(Given data):
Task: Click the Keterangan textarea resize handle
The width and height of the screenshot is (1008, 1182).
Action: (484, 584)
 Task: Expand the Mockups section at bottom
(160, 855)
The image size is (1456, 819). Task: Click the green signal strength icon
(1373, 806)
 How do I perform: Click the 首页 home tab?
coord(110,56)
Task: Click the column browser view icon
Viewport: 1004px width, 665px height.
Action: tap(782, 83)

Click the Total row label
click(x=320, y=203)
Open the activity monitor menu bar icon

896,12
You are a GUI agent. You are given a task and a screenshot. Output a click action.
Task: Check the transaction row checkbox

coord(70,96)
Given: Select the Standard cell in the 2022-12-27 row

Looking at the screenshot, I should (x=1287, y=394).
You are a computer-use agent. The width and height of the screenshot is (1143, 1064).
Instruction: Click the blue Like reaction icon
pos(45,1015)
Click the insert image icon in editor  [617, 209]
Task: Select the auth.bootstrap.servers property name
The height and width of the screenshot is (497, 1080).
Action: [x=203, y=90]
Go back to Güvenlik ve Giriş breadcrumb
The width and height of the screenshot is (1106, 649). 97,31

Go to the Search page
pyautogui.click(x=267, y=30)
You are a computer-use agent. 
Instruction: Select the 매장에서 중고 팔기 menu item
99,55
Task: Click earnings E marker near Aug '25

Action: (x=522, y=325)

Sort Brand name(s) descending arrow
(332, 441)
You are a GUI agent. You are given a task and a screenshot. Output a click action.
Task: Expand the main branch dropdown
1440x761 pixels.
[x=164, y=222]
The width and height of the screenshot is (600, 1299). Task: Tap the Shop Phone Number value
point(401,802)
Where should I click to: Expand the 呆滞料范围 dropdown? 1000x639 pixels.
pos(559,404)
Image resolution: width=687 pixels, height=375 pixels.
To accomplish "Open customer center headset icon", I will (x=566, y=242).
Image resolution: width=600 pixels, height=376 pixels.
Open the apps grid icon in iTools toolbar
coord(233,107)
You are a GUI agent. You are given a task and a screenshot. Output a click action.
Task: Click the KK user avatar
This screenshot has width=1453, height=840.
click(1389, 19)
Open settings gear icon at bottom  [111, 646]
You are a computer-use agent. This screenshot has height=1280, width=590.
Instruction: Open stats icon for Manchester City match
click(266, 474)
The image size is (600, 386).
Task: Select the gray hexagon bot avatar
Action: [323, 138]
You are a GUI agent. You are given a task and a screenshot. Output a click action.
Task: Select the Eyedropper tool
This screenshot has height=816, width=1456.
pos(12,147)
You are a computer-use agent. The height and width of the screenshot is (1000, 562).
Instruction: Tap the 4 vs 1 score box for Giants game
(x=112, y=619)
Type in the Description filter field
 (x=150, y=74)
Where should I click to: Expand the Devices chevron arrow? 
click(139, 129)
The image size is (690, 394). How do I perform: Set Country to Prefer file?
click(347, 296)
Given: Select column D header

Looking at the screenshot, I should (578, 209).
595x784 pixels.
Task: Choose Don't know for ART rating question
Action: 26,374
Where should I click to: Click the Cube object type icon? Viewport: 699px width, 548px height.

(Instructions to follow):
Please write out, word for word, the part of the entries that opens with their first line and closes with the line containing "(1373, 806)", including both of those lines.

(Answer to the exercise):
Task: Click the Keterangan textarea resize handle
The width and height of the screenshot is (1008, 1182).
Action: (484, 584)
 Task: Expand the Mockups section at bottom
(160, 855)
The image size is (1456, 819). Task: Click the green signal strength icon
(1373, 806)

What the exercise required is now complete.